[Elenco dei dati]
□ □ □ □ □ □ □

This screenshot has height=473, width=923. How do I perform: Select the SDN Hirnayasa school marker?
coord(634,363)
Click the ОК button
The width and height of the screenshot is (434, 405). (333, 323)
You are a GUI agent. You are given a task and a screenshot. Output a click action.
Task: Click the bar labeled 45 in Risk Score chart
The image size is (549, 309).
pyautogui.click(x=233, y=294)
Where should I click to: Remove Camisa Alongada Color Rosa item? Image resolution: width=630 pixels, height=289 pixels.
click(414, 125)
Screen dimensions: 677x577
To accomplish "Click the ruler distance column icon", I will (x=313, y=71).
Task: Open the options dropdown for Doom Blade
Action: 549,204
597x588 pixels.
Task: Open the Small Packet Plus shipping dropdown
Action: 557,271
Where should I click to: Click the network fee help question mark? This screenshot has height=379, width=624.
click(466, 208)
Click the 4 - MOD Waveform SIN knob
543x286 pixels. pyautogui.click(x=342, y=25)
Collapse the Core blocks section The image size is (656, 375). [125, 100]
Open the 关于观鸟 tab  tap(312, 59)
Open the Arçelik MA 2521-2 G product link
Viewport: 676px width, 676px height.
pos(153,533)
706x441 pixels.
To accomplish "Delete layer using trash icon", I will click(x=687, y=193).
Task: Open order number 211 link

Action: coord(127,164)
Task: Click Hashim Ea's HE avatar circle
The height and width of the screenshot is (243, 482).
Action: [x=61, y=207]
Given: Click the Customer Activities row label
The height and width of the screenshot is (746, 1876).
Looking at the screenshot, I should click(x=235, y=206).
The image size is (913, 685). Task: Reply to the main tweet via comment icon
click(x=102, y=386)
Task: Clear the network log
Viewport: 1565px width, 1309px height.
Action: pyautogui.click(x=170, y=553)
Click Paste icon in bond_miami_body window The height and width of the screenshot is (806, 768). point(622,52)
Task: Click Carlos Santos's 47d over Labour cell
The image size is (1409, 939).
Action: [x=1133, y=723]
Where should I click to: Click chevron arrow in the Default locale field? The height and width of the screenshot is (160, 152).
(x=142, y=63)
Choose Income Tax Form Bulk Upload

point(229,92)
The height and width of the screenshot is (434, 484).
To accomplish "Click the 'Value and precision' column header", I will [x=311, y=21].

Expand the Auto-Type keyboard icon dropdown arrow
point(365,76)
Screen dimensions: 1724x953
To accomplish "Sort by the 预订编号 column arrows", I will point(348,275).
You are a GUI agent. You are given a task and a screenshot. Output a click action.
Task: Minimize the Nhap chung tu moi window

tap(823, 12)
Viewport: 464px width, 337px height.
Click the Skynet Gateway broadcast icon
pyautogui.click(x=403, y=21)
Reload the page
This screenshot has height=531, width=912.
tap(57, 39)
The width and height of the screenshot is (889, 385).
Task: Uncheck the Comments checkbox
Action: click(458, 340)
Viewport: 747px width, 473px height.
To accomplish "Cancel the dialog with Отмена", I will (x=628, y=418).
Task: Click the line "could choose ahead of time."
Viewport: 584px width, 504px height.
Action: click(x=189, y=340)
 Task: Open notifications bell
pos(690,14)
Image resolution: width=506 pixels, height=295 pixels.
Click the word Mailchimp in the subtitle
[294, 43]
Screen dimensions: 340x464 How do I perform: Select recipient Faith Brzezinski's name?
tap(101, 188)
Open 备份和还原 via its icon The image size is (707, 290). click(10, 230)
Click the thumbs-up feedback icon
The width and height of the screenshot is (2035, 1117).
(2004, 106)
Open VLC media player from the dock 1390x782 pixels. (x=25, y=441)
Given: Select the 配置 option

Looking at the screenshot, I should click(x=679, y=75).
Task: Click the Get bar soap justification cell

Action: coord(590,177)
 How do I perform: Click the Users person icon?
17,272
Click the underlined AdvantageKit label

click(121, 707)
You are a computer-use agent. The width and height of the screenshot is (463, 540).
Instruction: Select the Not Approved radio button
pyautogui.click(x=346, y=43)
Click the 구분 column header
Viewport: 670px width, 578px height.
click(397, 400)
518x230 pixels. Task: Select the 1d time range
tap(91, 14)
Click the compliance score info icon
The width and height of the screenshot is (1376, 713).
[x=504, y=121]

□ □ □ □ □ □ □

| IL TUO COMPITO |
Per favore, riscrivi tutti i record sostituendo "knob" con "dial" e lascia invariato tutto il resto.

| RISPOSTA ATTESA |
This screenshot has height=473, width=923. How do I perform: Select the SDN Hirnayasa school marker?
coord(634,363)
Click the ОК button
The width and height of the screenshot is (434, 405). (333, 323)
You are a GUI agent. You are given a task and a screenshot. Output a click action.
Task: Click the bar labeled 45 in Risk Score chart
The image size is (549, 309).
pyautogui.click(x=233, y=294)
Where should I click to: Remove Camisa Alongada Color Rosa item? Image resolution: width=630 pixels, height=289 pixels.
click(414, 125)
Screen dimensions: 677x577
To accomplish "Click the ruler distance column icon", I will (x=313, y=71).
Task: Open the options dropdown for Doom Blade
Action: 549,204
597x588 pixels.
Task: Open the Small Packet Plus shipping dropdown
Action: 557,271
Where should I click to: Click the network fee help question mark? This screenshot has height=379, width=624.
click(466, 208)
Click the 4 - MOD Waveform SIN dial
543x286 pixels. pyautogui.click(x=342, y=25)
Collapse the Core blocks section The image size is (656, 375). [125, 100]
Open the 关于观鸟 tab  tap(312, 59)
Open the Arçelik MA 2521-2 G product link
Viewport: 676px width, 676px height.
pos(153,533)
706x441 pixels.
To accomplish "Delete layer using trash icon", I will click(x=687, y=193).
Task: Open order number 211 link

Action: coord(127,164)
Task: Click Hashim Ea's HE avatar circle
The height and width of the screenshot is (243, 482).
Action: [x=61, y=207]
Given: Click the Customer Activities row label
The height and width of the screenshot is (746, 1876).
Looking at the screenshot, I should click(x=235, y=206).
The image size is (913, 685). Task: Reply to the main tweet via comment icon
click(x=102, y=386)
Task: Clear the network log
Viewport: 1565px width, 1309px height.
Action: pyautogui.click(x=170, y=553)
Click Paste icon in bond_miami_body window The height and width of the screenshot is (806, 768). point(622,52)
Task: Click Carlos Santos's 47d over Labour cell
The image size is (1409, 939).
Action: [x=1133, y=723]
Where should I click to: Click chevron arrow in the Default locale field? The height and width of the screenshot is (160, 152).
(x=142, y=63)
Choose Income Tax Form Bulk Upload

point(229,92)
The height and width of the screenshot is (434, 484).
To accomplish "Click the 'Value and precision' column header", I will [x=311, y=21].

Expand the Auto-Type keyboard icon dropdown arrow
point(365,76)
Screen dimensions: 1724x953
To accomplish "Sort by the 预订编号 column arrows", I will point(348,275).
You are a GUI agent. You are given a task and a screenshot. Output a click action.
Task: Minimize the Nhap chung tu moi window

tap(823, 12)
Viewport: 464px width, 337px height.
Click the Skynet Gateway broadcast icon
pyautogui.click(x=403, y=21)
Reload the page
This screenshot has height=531, width=912.
tap(57, 39)
The width and height of the screenshot is (889, 385).
Task: Uncheck the Comments checkbox
Action: click(458, 340)
Viewport: 747px width, 473px height.
To accomplish "Cancel the dialog with Отмена", I will (x=628, y=418).
Task: Click the line "could choose ahead of time."
Viewport: 584px width, 504px height.
Action: click(x=189, y=340)
 Task: Open notifications bell
pos(690,14)
Image resolution: width=506 pixels, height=295 pixels.
Click the word Mailchimp in the subtitle
[294, 43]
Screen dimensions: 340x464 How do I perform: Select recipient Faith Brzezinski's name?
tap(101, 188)
Open 备份和还原 via its icon The image size is (707, 290). click(10, 230)
Click the thumbs-up feedback icon
The width and height of the screenshot is (2035, 1117).
(2004, 106)
Open VLC media player from the dock 1390x782 pixels. (x=25, y=441)
Given: Select the 配置 option

Looking at the screenshot, I should click(x=679, y=75).
Task: Click the Get bar soap justification cell

Action: coord(590,177)
 How do I perform: Click the Users person icon?
17,272
Click the underlined AdvantageKit label

click(121, 707)
You are a computer-use agent. The width and height of the screenshot is (463, 540).
Instruction: Select the Not Approved radio button
pyautogui.click(x=346, y=43)
Click the 구분 column header
Viewport: 670px width, 578px height.
click(397, 400)
518x230 pixels. Task: Select the 1d time range
tap(91, 14)
Click the compliance score info icon
The width and height of the screenshot is (1376, 713).
[x=504, y=121]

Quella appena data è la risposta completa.